** What the task requires **
Only one stretch of the listing below is wanted. Give it again exactly, from the line with "Where should I click to: Cancel" through the line with "Open the Weekly tab".

** Records shown **
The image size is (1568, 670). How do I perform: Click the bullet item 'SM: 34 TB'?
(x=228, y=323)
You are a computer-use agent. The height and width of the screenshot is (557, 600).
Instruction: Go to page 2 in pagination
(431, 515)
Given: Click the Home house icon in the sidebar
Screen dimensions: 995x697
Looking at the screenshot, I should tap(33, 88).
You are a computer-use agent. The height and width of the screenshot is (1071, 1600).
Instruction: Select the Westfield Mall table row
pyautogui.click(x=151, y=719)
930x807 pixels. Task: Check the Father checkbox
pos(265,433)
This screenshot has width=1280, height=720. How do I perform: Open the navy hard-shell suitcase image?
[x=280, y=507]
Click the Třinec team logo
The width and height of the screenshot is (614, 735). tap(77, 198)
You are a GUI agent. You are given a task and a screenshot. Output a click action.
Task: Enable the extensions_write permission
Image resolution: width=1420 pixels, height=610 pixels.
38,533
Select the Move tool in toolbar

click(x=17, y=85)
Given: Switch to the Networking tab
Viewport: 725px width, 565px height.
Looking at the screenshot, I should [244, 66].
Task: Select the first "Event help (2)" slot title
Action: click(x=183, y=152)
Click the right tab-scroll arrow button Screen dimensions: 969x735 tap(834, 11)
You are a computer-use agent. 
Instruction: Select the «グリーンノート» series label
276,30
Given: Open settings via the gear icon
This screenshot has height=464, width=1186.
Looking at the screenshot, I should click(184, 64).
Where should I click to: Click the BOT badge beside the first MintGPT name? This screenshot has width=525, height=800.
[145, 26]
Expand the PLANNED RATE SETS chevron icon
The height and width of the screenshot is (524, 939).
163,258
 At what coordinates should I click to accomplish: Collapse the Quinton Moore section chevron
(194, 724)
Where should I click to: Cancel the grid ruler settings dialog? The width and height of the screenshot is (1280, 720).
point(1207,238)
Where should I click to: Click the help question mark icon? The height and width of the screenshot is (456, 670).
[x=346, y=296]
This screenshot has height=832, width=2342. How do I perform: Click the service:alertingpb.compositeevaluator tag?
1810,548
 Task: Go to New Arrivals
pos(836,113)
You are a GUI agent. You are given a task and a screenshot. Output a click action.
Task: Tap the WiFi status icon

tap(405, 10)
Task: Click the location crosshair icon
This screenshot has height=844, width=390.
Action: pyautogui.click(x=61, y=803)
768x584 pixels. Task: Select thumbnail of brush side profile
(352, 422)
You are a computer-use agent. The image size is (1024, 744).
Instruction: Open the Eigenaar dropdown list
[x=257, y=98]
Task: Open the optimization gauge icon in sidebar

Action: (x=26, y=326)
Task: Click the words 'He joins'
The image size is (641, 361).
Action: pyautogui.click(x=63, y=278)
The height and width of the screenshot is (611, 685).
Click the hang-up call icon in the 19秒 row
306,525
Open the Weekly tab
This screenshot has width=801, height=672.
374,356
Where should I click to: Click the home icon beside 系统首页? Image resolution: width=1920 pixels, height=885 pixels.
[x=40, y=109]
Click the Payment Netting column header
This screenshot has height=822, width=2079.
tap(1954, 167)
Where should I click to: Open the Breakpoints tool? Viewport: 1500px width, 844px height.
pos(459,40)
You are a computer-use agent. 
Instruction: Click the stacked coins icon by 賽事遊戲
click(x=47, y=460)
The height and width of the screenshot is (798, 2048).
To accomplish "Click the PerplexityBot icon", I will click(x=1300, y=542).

** Result of this task **
Where should I click to: Cancel the grid ruler settings dialog? The width and height of the screenshot is (1280, 720).
point(1207,238)
Where should I click to: Click the help question mark icon? The height and width of the screenshot is (456, 670).
[x=346, y=296]
This screenshot has height=832, width=2342. How do I perform: Click the service:alertingpb.compositeevaluator tag?
1810,548
 Task: Go to New Arrivals
pos(836,113)
You are a GUI agent. You are given a task and a screenshot. Output a click action.
Task: Tap the WiFi status icon

tap(405, 10)
Task: Click the location crosshair icon
This screenshot has height=844, width=390.
Action: pyautogui.click(x=61, y=803)
768x584 pixels. Task: Select thumbnail of brush side profile
(352, 422)
You are a computer-use agent. The image size is (1024, 744).
Instruction: Open the Eigenaar dropdown list
[x=257, y=98]
Task: Open the optimization gauge icon in sidebar

Action: (x=26, y=326)
Task: Click the words 'He joins'
The image size is (641, 361).
Action: pyautogui.click(x=63, y=278)
The height and width of the screenshot is (611, 685).
Click the hang-up call icon in the 19秒 row
306,525
Open the Weekly tab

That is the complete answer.